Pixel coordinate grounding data
####
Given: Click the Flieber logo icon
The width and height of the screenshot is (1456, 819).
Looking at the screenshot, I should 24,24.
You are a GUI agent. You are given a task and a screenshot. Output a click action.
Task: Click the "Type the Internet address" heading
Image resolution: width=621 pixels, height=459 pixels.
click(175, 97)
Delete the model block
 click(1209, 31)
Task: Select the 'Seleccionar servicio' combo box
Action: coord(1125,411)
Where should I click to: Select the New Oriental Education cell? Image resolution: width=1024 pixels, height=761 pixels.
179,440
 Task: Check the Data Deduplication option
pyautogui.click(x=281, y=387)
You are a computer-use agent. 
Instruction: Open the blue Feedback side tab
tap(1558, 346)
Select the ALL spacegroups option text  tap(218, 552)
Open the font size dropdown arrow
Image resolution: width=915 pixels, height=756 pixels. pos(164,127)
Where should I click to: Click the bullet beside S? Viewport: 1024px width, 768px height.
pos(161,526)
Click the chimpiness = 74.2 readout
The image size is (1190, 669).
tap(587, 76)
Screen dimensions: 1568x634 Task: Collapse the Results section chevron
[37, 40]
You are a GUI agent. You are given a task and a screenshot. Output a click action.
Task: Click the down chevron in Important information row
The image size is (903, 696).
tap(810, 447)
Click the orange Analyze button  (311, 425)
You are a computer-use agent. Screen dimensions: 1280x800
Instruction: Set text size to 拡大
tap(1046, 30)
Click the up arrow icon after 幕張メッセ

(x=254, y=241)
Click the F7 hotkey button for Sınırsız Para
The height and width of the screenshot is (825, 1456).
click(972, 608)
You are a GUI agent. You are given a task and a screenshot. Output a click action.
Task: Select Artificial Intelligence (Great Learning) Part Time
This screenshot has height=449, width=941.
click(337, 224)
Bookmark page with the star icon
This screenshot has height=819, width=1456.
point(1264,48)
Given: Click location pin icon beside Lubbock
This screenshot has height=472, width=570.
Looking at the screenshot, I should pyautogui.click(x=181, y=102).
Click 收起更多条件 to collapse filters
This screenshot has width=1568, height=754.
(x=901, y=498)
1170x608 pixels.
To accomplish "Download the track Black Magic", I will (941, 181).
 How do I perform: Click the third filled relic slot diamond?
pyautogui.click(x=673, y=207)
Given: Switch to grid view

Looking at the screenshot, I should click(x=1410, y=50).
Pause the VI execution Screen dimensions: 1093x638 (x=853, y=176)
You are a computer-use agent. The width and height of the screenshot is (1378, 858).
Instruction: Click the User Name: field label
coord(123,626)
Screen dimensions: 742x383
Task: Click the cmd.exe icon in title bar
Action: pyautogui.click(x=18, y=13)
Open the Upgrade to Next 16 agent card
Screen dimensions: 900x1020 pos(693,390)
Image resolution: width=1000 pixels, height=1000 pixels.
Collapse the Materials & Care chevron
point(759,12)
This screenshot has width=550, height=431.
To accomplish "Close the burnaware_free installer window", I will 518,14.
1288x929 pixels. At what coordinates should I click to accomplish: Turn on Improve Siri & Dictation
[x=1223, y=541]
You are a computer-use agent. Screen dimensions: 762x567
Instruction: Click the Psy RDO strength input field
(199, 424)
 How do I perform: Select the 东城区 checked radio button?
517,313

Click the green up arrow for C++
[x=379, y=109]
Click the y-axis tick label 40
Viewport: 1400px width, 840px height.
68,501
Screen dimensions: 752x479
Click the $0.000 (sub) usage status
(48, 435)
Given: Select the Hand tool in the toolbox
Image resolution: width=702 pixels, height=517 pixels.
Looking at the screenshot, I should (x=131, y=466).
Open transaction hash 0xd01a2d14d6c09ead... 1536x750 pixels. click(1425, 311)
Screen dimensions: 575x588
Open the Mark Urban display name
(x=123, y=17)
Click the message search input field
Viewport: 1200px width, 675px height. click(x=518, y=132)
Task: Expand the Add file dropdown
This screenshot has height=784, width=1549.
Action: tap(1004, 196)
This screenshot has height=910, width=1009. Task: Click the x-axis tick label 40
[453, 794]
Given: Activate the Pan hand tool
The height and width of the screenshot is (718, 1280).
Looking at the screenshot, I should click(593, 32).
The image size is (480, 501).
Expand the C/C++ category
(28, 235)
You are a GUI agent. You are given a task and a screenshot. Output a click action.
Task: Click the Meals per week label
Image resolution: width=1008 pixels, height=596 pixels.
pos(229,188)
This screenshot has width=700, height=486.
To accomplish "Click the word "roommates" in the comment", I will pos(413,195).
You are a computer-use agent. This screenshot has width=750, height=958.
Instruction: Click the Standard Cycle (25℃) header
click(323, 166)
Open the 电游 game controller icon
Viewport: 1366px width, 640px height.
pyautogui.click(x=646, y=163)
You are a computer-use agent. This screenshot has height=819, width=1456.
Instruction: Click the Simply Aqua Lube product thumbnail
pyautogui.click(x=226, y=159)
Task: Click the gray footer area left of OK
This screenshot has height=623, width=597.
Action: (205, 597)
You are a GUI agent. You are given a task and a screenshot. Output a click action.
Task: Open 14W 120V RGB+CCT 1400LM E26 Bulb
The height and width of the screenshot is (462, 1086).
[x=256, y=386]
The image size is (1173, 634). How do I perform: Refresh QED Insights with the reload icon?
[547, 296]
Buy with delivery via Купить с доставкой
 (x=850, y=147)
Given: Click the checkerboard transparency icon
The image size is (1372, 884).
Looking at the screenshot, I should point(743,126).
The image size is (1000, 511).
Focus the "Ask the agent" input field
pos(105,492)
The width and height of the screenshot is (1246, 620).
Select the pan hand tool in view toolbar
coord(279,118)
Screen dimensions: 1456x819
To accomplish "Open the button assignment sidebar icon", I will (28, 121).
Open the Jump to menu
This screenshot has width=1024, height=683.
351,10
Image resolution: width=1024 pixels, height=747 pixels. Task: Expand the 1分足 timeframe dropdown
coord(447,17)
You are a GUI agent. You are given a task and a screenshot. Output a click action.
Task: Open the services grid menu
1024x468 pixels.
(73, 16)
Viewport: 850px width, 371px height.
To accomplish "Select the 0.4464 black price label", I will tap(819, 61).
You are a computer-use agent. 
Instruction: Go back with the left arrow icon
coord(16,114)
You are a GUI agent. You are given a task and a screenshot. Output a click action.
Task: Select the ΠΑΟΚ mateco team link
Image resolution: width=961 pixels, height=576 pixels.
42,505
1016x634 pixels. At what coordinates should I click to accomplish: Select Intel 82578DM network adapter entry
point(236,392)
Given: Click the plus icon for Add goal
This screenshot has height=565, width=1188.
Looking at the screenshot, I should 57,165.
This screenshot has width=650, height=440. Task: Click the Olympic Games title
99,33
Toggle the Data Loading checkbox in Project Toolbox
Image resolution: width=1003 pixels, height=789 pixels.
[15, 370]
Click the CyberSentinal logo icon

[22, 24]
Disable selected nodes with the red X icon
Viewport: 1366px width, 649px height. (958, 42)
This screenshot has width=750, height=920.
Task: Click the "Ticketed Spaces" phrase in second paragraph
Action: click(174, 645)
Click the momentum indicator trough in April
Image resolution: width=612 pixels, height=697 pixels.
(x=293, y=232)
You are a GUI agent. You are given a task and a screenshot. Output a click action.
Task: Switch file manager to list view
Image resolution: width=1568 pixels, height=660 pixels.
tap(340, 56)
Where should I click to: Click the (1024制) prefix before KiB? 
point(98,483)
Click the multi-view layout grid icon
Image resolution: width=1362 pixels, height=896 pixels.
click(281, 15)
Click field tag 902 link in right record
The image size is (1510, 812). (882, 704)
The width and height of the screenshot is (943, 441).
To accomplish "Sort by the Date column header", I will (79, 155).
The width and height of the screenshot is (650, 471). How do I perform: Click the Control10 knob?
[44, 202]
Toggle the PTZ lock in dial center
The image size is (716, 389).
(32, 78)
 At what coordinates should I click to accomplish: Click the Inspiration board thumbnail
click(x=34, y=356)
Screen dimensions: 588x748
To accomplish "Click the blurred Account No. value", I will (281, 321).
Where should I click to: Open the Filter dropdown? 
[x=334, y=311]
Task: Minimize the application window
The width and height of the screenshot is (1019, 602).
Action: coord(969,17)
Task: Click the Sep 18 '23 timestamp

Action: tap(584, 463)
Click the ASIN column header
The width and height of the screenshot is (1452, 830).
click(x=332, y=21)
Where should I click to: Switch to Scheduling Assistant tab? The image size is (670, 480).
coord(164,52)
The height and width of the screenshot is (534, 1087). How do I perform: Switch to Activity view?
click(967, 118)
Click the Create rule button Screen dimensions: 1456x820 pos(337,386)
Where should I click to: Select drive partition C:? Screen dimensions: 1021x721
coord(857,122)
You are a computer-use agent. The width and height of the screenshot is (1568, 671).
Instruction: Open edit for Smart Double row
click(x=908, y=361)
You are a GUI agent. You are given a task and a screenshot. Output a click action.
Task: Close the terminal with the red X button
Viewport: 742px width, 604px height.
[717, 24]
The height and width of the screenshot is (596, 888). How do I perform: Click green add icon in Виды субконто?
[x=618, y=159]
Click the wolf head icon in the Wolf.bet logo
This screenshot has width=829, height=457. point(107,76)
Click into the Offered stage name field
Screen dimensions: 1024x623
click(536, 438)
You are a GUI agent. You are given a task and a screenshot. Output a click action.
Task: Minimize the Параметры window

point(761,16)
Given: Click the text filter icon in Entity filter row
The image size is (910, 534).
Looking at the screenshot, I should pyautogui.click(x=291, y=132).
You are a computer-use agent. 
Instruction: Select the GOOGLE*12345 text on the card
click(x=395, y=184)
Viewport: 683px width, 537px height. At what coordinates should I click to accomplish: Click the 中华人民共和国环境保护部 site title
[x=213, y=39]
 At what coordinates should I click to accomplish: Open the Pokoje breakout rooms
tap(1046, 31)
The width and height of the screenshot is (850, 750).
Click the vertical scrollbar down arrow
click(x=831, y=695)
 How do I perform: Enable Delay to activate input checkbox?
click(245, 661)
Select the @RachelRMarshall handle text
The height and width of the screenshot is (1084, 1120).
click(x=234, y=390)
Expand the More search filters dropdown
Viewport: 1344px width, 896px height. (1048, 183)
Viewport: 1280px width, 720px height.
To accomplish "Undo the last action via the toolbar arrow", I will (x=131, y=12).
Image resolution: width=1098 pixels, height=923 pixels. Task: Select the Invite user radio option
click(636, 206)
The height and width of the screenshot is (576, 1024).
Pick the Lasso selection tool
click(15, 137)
####
Aim of the task: For this task, write out exactly the lines of the entries above, starting at the line with "Screen dimensions: 1456x819" and ending at the line with "Click the multi-view layout grid icon", both included, and no others.

Answer box:
Screen dimensions: 1456x819
To accomplish "Open the button assignment sidebar icon", I will (28, 121).
Open the Jump to menu
This screenshot has width=1024, height=683.
351,10
Image resolution: width=1024 pixels, height=747 pixels. Task: Expand the 1分足 timeframe dropdown
coord(447,17)
You are a GUI agent. You are given a task and a screenshot. Output a click action.
Task: Open the services grid menu
1024x468 pixels.
(73, 16)
Viewport: 850px width, 371px height.
To accomplish "Select the 0.4464 black price label", I will tap(819, 61).
You are a computer-use agent. 
Instruction: Go back with the left arrow icon
coord(16,114)
You are a GUI agent. You are given a task and a screenshot. Output a click action.
Task: Select the ΠΑΟΚ mateco team link
Image resolution: width=961 pixels, height=576 pixels.
42,505
1016x634 pixels. At what coordinates should I click to accomplish: Select Intel 82578DM network adapter entry
point(236,392)
Given: Click the plus icon for Add goal
This screenshot has height=565, width=1188.
Looking at the screenshot, I should 57,165.
This screenshot has width=650, height=440. Task: Click the Olympic Games title
99,33
Toggle the Data Loading checkbox in Project Toolbox
Image resolution: width=1003 pixels, height=789 pixels.
[15, 370]
Click the CyberSentinal logo icon

[22, 24]
Disable selected nodes with the red X icon
Viewport: 1366px width, 649px height. (958, 42)
This screenshot has width=750, height=920.
Task: Click the "Ticketed Spaces" phrase in second paragraph
Action: click(174, 645)
Click the momentum indicator trough in April
Image resolution: width=612 pixels, height=697 pixels.
(x=293, y=232)
You are a GUI agent. You are given a task and a screenshot. Output a click action.
Task: Switch file manager to list view
Image resolution: width=1568 pixels, height=660 pixels.
tap(340, 56)
Where should I click to: Click the (1024制) prefix before KiB? 
point(98,483)
Click the multi-view layout grid icon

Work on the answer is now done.